The undersampling of some geographical areas—named the ‘Wallacean shortfall’ by Lomolino49 (see also ref. 87)—was recently recognized as one of the main factors preventing an exhaustive large-scale understanding of biodiversity patterns54,88. Even when biodiversity data are available for a well-studied taxonomic group, these might suffer from a number of bias sources, just to cite a few33,75,89,90,91: lack of standardized sampling design, inconsistent spatial scales, inadequate environmental coverage of the surveys, and observer’s/recorder’s bias (e.g., proximity to roads). Indeed, the large variety of standardized and unstandardized sampling schemes used to survey the distribution of different biological groups often adds up as an additional source of heterogeneity in the data, which may increase the spatial bias and thus affect the complex exercise of modelling species distributions. Likewise, site accessibility and proximity to roads, also have strong effects on data quality, biodiversity inventories being more intensive in locations closer to research centres, infrastructure, highways or places allowing easier access92,93,94,95,96. Moreover, the striking geographic bias in the accessibility to resources and in scientific data processing among different regions across the globe can only increase gaps in the data. Altogether, bias in data quality represents a key issue in current macroecological and biogeographical research97, and hinders realizing the full potential of using large-scale databases in biodiversity modelling (ref. 59,96,98,99, see Fig. 1). Examples exist where smooth geographical biases could be controlled during modelling procedures, in case some in-situ data have still been sampled even in remote areas100, but spatial lack of information and stronger bias is generally expected to severely hinder final results101.
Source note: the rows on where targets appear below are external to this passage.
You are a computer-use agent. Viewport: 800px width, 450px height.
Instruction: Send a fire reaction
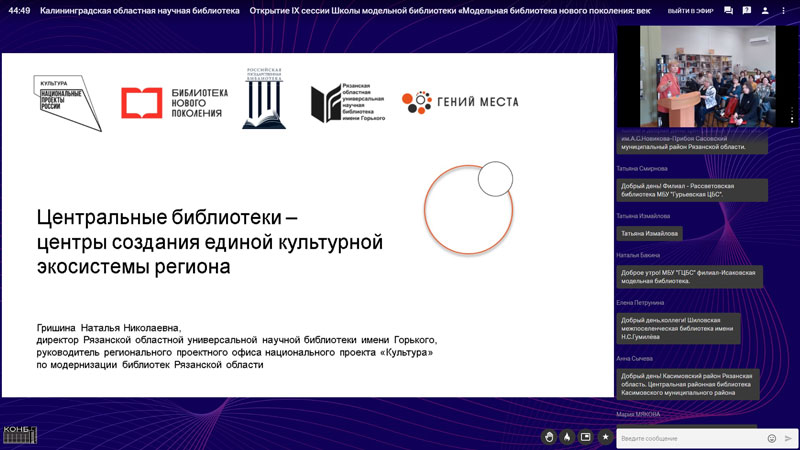(x=567, y=437)
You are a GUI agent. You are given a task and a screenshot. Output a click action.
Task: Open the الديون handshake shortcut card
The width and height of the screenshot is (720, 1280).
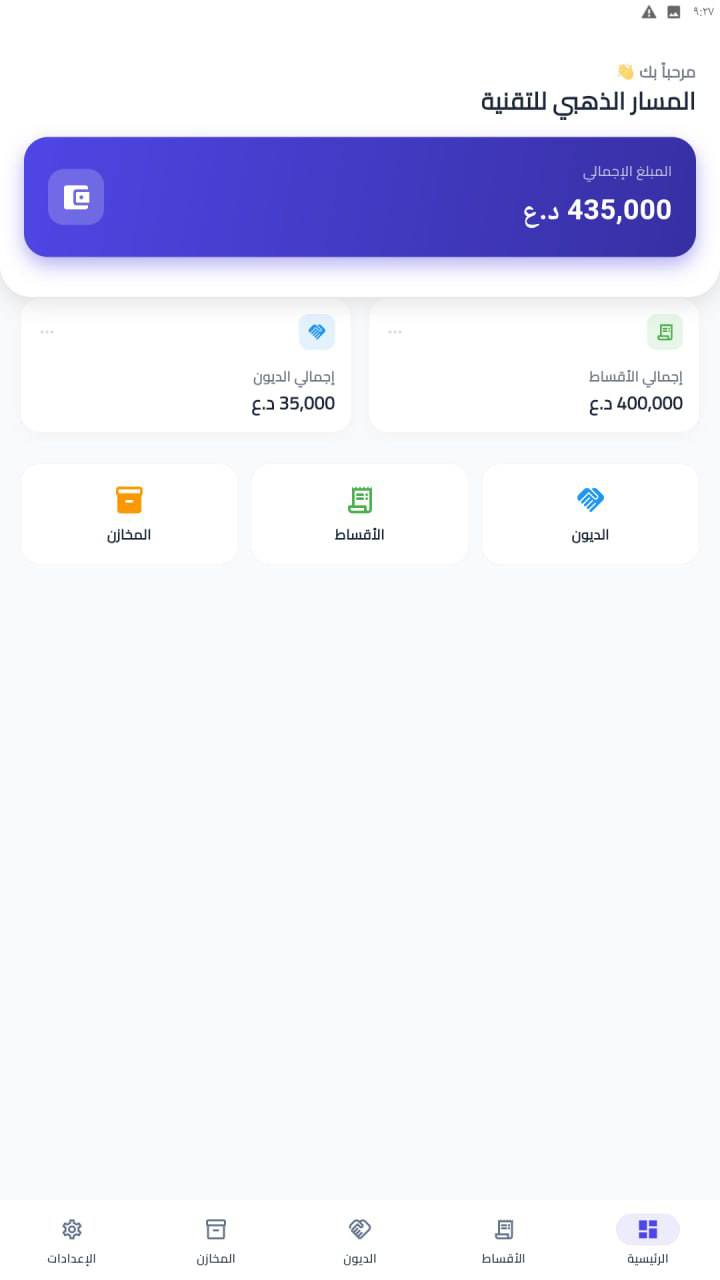[590, 514]
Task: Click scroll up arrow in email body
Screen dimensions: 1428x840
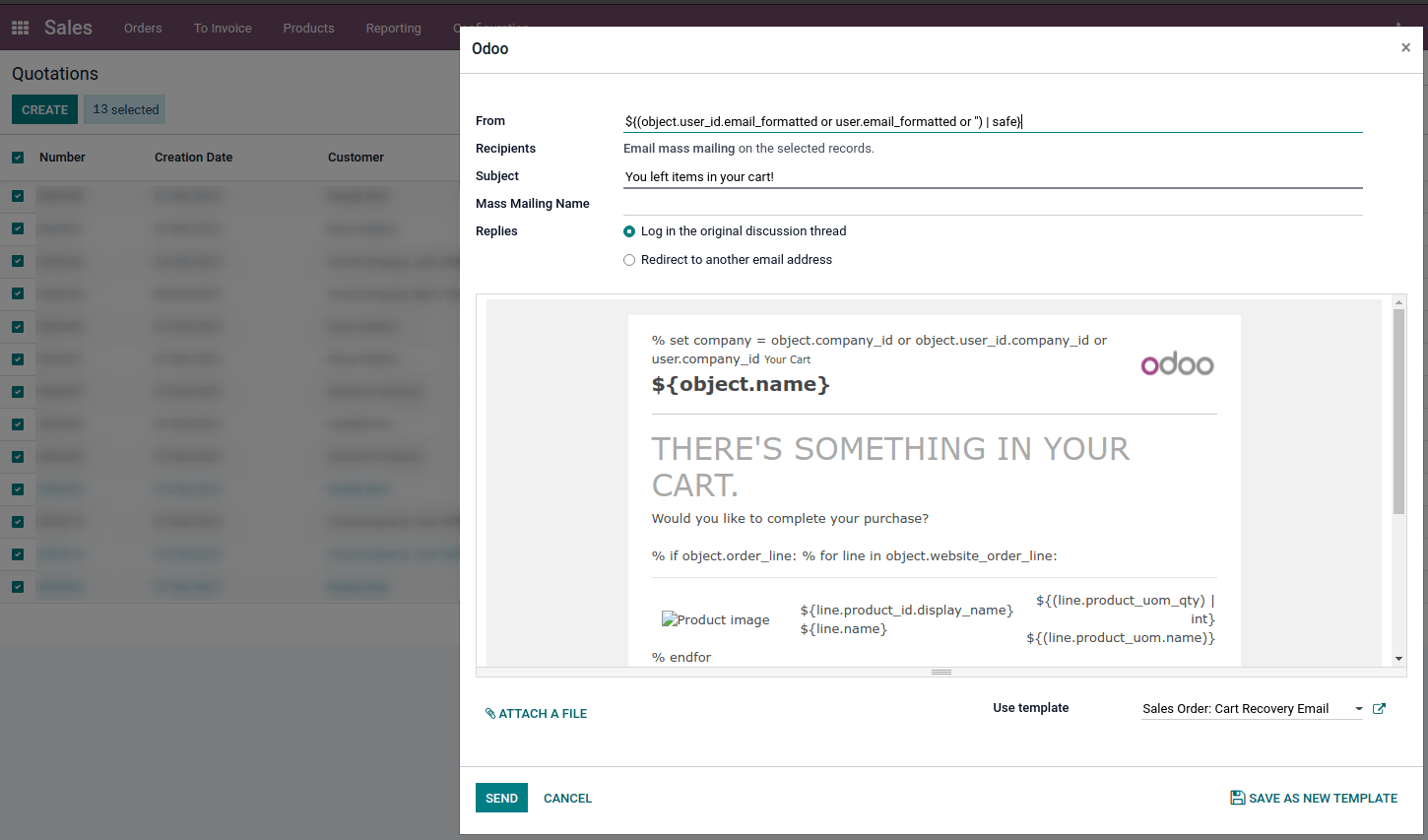Action: tap(1398, 302)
Fig. 1: Plant species occurrences over the globe available in GBIF (https://www.gbif.org, latest access: December 2021).
figure 1

The cartogram or density-equalizing map as proposed by Dorling200 and Gastner and Newman201) shows a bias on species occurrences towards continents with higher sampling effort. To generate the cartogram, a geographical grid of 10 degrees was superimposed on the dataset and the grid cells were further distorted according to the amount of plant species occurrences.
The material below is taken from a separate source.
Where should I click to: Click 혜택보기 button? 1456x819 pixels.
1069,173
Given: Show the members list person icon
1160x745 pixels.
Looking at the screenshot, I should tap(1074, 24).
Spatial bias has been shown to increase uncertainty in the data91, and has strong effects on the outcomes of the whole modelling process78,102,103. For example, species-people correlations, in which more populated regions show higher biodiversity simply because they are more thoroughly surveyed, are now well known104. Ensuring an adequate sampling design is of utmost importance to avoid the generation of truncated species response curves31,105. For instance, datasets biased towards widespread environmental conditions across the study area106,107,108 hampered the characterization of species responses to the effects of land transformation or the rarest climate conditions in highly dynamic landscapes such as the Brazilian Atlantic Forest109. Moreover, the autecology of species and related eco-geographic characteristics such as species traits110, range size111 and species niche breadths (i.e., generalist vs specialist112), among other factors, can ultimately influence the performance of species-related models35.

Recent methodological advances have been proposed to limit spatial bias in data distribution. These can apply either when sampling new species data, or by resampling available data inside a strongly biased dataset30,43,113, and restricting analyses to the geographical regions holding enough data coverage114. For instance, Hattab et al.115 developed a scheme that, by ensuring a systematic sampling of field observations within the environmental conditions available across the study area, can aid in limiting potential shortcomings when modelling species distribution while being not in equilibrium with the contemporary environment (e.g., the case of a recent introduction of an invasive alien species). Likewise, Lembrechts et al.116 developed a new framework to design standardized microclimate networks able to capture the largest variation in microclimate at regional or national extents117,118.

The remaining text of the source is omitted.